ZIEL DER AUFGABE: Schreibe das gesamte folgende Material als nummerierte Liste um. Leerzeilen lässt du dabei weg.

Datensätze zum Zeigen auf Text und Elemente
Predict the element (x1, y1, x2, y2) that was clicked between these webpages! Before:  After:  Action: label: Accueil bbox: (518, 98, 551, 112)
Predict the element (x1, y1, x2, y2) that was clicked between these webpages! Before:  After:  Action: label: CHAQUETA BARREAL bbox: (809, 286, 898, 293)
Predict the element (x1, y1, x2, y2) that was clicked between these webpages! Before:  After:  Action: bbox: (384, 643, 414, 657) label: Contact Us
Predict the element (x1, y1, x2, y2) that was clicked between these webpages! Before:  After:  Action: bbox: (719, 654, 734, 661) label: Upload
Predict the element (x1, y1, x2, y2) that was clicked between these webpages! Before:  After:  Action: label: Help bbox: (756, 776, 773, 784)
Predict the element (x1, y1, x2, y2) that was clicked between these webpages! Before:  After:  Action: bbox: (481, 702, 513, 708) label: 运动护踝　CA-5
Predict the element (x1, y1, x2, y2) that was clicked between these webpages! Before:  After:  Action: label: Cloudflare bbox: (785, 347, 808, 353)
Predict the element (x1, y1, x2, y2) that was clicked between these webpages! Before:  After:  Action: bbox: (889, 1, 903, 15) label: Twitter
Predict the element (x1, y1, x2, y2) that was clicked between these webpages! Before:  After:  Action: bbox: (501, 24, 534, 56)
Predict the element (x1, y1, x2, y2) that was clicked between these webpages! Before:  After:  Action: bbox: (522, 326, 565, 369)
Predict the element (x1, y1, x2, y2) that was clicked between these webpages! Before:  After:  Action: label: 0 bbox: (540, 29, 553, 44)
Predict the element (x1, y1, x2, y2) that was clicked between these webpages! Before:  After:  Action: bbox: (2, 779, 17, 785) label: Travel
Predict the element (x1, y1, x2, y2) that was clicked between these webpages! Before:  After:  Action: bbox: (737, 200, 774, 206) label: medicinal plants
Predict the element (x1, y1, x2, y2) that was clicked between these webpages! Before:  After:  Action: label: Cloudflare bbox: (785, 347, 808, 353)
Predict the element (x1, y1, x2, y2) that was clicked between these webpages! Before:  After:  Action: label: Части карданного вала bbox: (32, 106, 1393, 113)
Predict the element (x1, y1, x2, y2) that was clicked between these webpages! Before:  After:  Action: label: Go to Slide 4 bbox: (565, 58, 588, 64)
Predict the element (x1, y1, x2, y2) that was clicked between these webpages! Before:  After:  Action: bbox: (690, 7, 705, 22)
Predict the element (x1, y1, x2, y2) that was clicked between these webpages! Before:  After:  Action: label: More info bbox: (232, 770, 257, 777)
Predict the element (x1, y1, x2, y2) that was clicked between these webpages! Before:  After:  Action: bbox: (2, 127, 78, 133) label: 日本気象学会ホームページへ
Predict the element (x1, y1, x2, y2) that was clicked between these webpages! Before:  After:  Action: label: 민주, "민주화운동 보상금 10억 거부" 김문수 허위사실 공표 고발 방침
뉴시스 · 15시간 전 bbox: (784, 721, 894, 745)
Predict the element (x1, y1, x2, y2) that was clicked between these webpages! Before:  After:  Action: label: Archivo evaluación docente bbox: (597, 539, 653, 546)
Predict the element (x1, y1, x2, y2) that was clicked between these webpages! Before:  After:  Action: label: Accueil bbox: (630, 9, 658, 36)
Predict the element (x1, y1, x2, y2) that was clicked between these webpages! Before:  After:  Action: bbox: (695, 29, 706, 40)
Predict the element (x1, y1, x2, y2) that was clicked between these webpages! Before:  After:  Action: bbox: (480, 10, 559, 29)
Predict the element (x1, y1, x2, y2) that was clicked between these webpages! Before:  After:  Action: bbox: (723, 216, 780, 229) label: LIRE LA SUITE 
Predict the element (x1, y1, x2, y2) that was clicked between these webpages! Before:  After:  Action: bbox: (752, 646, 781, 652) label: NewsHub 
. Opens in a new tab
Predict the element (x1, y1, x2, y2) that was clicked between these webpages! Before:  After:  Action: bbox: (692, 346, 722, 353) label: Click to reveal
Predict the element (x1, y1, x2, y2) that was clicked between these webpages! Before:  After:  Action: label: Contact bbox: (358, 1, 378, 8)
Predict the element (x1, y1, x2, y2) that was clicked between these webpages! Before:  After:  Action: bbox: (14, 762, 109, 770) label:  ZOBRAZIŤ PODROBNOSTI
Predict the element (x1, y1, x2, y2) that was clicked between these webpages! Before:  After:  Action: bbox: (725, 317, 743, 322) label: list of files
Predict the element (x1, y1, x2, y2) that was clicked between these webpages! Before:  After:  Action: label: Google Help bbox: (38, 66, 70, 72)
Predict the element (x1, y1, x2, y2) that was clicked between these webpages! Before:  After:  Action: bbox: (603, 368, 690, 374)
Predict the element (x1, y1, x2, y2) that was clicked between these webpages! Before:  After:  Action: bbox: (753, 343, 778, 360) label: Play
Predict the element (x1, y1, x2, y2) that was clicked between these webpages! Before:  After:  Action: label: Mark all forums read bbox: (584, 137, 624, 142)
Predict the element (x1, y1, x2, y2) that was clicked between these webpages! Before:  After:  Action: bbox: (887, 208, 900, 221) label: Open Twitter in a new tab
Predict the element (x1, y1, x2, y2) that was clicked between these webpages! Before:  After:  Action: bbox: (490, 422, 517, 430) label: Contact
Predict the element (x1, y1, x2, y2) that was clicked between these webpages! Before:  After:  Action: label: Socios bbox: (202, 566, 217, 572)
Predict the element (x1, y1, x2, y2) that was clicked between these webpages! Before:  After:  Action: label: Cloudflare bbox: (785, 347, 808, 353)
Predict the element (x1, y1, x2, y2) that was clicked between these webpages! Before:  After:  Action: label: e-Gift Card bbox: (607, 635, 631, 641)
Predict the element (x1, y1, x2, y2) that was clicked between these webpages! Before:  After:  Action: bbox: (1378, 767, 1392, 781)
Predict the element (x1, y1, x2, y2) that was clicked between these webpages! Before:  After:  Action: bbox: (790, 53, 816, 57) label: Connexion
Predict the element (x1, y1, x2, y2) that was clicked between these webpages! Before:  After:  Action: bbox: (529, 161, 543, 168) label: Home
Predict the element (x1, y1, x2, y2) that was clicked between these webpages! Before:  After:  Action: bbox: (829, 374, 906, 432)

ERGEBNIS DER AUFGABE:
1. Predict the element (x1, y1, x2, y2) that was clicked between these webpages! Before:  After:  Action: label: Accueil bbox: (518, 98, 551, 112)
2. Predict the element (x1, y1, x2, y2) that was clicked between these webpages! Before:  After:  Action: label: CHAQUETA BARREAL bbox: (809, 286, 898, 293)
3. Predict the element (x1, y1, x2, y2) that was clicked between these webpages! Before:  After:  Action: bbox: (384, 643, 414, 657) label: Contact Us
4. Predict the element (x1, y1, x2, y2) that was clicked between these webpages! Before:  After:  Action: bbox: (719, 654, 734, 661) label: Upload
5. Predict the element (x1, y1, x2, y2) that was clicked between these webpages! Before:  After:  Action: label: Help bbox: (756, 776, 773, 784)
6. Predict the element (x1, y1, x2, y2) that was clicked between these webpages! Before:  After:  Action: bbox: (481, 702, 513, 708) label: 运动护踝　CA-5
7. Predict the element (x1, y1, x2, y2) that was clicked between these webpages! Before:  After:  Action: label: Cloudflare bbox: (785, 347, 808, 353)
8. Predict the element (x1, y1, x2, y2) that was clicked between these webpages! Before:  After:  Action: bbox: (889, 1, 903, 15) label: Twitter
9. Predict the element (x1, y1, x2, y2) that was clicked between these webpages! Before:  After:  Action: bbox: (501, 24, 534, 56)
10. Predict the element (x1, y1, x2, y2) that was clicked between these webpages! Before:  After:  Action: bbox: (522, 326, 565, 369)
11. Predict the element (x1, y1, x2, y2) that was clicked between these webpages! Before:  After:  Action: label: 0 bbox: (540, 29, 553, 44)
12. Predict the element (x1, y1, x2, y2) that was clicked between these webpages! Before:  After:  Action: bbox: (2, 779, 17, 785) label: Travel
13. Predict the element (x1, y1, x2, y2) that was clicked between these webpages! Before:  After:  Action: bbox: (737, 200, 774, 206) label: medicinal plants
14. Predict the element (x1, y1, x2, y2) that was clicked between these webpages! Before:  After:  Action: label: Cloudflare bbox: (785, 347, 808, 353)
15. Predict the element (x1, y1, x2, y2) that was clicked between these webpages! Before:  After:  Action: label: Части карданного вала bbox: (32, 106, 1393, 113)
16. Predict the element (x1, y1, x2, y2) that was clicked between these webpages! Before:  After:  Action: label: Go to Slide 4 bbox: (565, 58, 588, 64)
17. Predict the element (x1, y1, x2, y2) that was clicked between these webpages! Before:  After:  Action: bbox: (690, 7, 705, 22)
18. Predict the element (x1, y1, x2, y2) that was clicked between these webpages! Before:  After:  Action: label: More info bbox: (232, 770, 257, 777)
19. Predict the element (x1, y1, x2, y2) that was clicked between these webpages! Before:  After:  Action: bbox: (2, 127, 78, 133) label: 日本気象学会ホームページへ
20. Predict the element (x1, y1, x2, y2) that was clicked between these webpages! Before:  After:  Action: label: 민주, "민주화운동 보상금 10억 거부" 김문수 허위사실 공표 고발 방침
21. 뉴시스 · 15시간 전 bbox: (784, 721, 894, 745)
22. Predict the element (x1, y1, x2, y2) that was clicked between these webpages! Before:  After:  Action: label: Archivo evaluación docente bbox: (597, 539, 653, 546)
23. Predict the element (x1, y1, x2, y2) that was clicked between these webpages! Before:  After:  Action: label: Accueil bbox: (630, 9, 658, 36)
24. Predict the element (x1, y1, x2, y2) that was clicked between these webpages! Before:  After:  Action: bbox: (695, 29, 706, 40)
25. Predict the element (x1, y1, x2, y2) that was clicked between these webpages! Before:  After:  Action: bbox: (480, 10, 559, 29)
26. Predict the element (x1, y1, x2, y2) that was clicked between these webpages! Before:  After:  Action: bbox: (723, 216, 780, 229) label: LIRE LA SUITE 
27. Predict the element (x1, y1, x2, y2) that was clicked between these webpages! Before:  After:  Action: bbox: (752, 646, 781, 652) label: NewsHub 
28. . Opens in a new tab
29. Predict the element (x1, y1, x2, y2) that was clicked between these webpages! Before:  After:  Action: bbox: (692, 346, 722, 353) label: Click to reveal
30. Predict the element (x1, y1, x2, y2) that was clicked between these webpages! Before:  After:  Action: label: Contact bbox: (358, 1, 378, 8)
31. Predict the element (x1, y1, x2, y2) that was clicked between these webpages! Before:  After:  Action: bbox: (14, 762, 109, 770) label:  ZOBRAZIŤ PODROBNOSTI
32. Predict the element (x1, y1, x2, y2) that was clicked between these webpages! Before:  After:  Action: bbox: (725, 317, 743, 322) label: list of files
33. Predict the element (x1, y1, x2, y2) that was clicked between these webpages! Before:  After:  Action: label: Google Help bbox: (38, 66, 70, 72)
34. Predict the element (x1, y1, x2, y2) that was clicked between these webpages! Before:  After:  Action: bbox: (603, 368, 690, 374)
35. Predict the element (x1, y1, x2, y2) that was clicked between these webpages! Before:  After:  Action: bbox: (753, 343, 778, 360) label: Play
36. Predict the element (x1, y1, x2, y2) that was clicked between these webpages! Before:  After:  Action: label: Mark all forums read bbox: (584, 137, 624, 142)
37. Predict the element (x1, y1, x2, y2) that was clicked between these webpages! Before:  After:  Action: bbox: (887, 208, 900, 221) label: Open Twitter in a new tab
38. Predict the element (x1, y1, x2, y2) that was clicked between these webpages! Before:  After:  Action: bbox: (490, 422, 517, 430) label: Contact
39. Predict the element (x1, y1, x2, y2) that was clicked between these webpages! Before:  After:  Action: label: Socios bbox: (202, 566, 217, 572)
40. Predict the element (x1, y1, x2, y2) that was clicked between these webpages! Before:  After:  Action: label: Cloudflare bbox: (785, 347, 808, 353)
41. Predict the element (x1, y1, x2, y2) that was clicked between these webpages! Before:  After:  Action: label: e-Gift Card bbox: (607, 635, 631, 641)
42. Predict the element (x1, y1, x2, y2) that was clicked between these webpages! Before:  After:  Action: bbox: (1378, 767, 1392, 781)
43. Predict the element (x1, y1, x2, y2) that was clicked between these webpages! Before:  After:  Action: bbox: (790, 53, 816, 57) label: Connexion
44. Predict the element (x1, y1, x2, y2) that was clicked between these webpages! Before:  After:  Action: bbox: (529, 161, 543, 168) label: Home
45. Predict the element (x1, y1, x2, y2) that was clicked between these webpages! Before:  After:  Action: bbox: (829, 374, 906, 432)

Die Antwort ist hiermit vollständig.